From the beginning it was apparent that the science community was a bit strange. Their dialect hinted at it: "The Mariana intraoceanic arc is prime habitat for extremophiles as determined by nephelometric, temperature, and sulfide indicators." But when the actual experiments began, my suspicions were confirmed. If you think about it, how many people do you know that would actually want to park their brand new luxury automobile directly next to potentially active volcanoes and watch what happens? (The Jason ROV is much more valuable than any auto!) And, as if that wasn't enough, the scientists proceed to prod the volcanoes and poke things into them, as if to tempt the Volcano Gods. "I just hope they don't start throwing in sacrifices to get more action out of them. No doubt the teacher would top the list of expendable personnel."
The ship's crew community has taught me a few things as well. Now I know that a 3rd mate hasn't necessarily been married three times, and "going to the head" doesn't mean you're conceited. Even though they confound me with sentences like "Go tell the AB, he's port side on the steel beach," the crew has proven to be a jovial and helpful bunch. They get along well with intruders, and even at hours of the night, when our bodies aren't designed to be awake much less working, they are quick to smile or share a joke. It is obvious that they are dedicated to this country called Melville, bar none.

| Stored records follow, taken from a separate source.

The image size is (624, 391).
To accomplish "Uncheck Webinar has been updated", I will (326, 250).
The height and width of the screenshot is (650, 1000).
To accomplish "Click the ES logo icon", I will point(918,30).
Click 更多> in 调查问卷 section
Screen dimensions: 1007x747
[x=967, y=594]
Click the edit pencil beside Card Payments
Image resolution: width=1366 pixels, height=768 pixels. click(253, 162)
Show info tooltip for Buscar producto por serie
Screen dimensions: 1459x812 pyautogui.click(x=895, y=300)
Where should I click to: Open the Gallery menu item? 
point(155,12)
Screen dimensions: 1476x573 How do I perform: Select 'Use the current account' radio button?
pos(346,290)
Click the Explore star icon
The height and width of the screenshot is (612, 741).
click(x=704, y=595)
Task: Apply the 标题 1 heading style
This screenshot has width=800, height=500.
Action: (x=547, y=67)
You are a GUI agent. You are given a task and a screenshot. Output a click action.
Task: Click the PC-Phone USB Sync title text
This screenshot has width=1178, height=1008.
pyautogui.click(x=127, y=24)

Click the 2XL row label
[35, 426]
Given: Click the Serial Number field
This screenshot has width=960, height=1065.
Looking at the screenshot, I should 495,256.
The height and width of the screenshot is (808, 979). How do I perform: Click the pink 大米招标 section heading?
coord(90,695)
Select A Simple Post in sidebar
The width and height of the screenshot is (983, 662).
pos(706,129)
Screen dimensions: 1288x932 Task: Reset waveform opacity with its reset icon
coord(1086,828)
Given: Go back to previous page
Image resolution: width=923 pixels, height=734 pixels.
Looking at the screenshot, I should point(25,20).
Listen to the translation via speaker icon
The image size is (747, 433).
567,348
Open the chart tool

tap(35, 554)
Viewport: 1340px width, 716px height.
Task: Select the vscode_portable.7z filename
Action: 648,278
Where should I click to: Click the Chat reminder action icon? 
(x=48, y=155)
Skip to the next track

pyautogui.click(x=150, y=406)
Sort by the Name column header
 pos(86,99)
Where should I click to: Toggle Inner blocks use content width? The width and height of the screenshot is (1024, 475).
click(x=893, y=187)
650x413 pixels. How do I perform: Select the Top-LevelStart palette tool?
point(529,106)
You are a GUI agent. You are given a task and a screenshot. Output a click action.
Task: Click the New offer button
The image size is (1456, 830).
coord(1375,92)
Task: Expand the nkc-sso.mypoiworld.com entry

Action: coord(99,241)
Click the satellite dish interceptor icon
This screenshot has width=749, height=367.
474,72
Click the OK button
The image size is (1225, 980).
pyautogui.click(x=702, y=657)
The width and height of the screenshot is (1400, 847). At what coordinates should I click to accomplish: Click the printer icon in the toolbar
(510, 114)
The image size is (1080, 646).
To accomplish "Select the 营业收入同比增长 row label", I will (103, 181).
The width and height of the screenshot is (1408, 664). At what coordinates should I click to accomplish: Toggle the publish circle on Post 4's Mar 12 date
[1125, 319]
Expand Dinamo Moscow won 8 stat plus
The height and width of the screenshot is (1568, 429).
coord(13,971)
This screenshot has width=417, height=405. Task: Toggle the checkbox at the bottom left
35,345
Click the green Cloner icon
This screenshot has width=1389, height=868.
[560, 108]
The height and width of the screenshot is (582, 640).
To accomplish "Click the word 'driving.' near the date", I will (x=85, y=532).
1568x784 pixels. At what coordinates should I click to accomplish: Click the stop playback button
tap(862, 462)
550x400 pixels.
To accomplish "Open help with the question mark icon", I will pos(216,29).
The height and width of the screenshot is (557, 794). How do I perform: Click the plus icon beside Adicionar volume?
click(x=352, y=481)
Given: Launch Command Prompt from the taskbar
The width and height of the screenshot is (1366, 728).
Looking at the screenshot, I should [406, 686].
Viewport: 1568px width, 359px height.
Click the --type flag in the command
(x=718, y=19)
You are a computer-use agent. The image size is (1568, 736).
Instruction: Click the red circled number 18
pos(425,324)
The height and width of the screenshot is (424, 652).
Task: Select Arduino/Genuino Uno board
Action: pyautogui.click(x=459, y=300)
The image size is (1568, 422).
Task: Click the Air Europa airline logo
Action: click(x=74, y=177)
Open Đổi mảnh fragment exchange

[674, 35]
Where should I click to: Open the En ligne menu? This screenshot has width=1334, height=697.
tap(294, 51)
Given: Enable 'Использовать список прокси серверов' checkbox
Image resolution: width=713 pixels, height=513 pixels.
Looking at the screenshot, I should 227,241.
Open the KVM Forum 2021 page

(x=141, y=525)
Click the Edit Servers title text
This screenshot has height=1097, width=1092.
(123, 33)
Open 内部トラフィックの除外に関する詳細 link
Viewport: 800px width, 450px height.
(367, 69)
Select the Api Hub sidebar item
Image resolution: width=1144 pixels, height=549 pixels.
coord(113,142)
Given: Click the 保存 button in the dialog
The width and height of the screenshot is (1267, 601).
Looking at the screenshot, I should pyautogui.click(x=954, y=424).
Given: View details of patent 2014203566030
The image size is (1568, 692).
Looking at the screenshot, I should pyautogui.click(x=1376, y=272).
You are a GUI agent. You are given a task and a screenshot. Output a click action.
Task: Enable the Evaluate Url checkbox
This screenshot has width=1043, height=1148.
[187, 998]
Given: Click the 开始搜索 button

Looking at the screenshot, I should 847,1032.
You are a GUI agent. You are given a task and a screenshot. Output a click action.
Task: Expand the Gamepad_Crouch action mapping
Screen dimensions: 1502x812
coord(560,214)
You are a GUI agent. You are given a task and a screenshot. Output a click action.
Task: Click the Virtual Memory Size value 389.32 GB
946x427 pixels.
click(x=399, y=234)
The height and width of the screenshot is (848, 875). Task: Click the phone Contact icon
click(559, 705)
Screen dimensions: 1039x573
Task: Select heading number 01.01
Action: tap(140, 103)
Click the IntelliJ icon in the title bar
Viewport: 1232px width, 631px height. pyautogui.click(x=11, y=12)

Like a country, the Melville communities are governed by ultimately dictatorial entities, are bound by common laws (safety first!), and thrive on teamwork. The communities have a common language base, but have different dialects, different goals. Nonetheless, they are all headed in the same direction. Together they make up Melville.
As I sit starboard watching the sun gracefully exit the aqueous stage, the scientists and crew below are working together. Successfully they lower the ROV for yet another dive. I wonder how much of the Melville culture will rub off on me?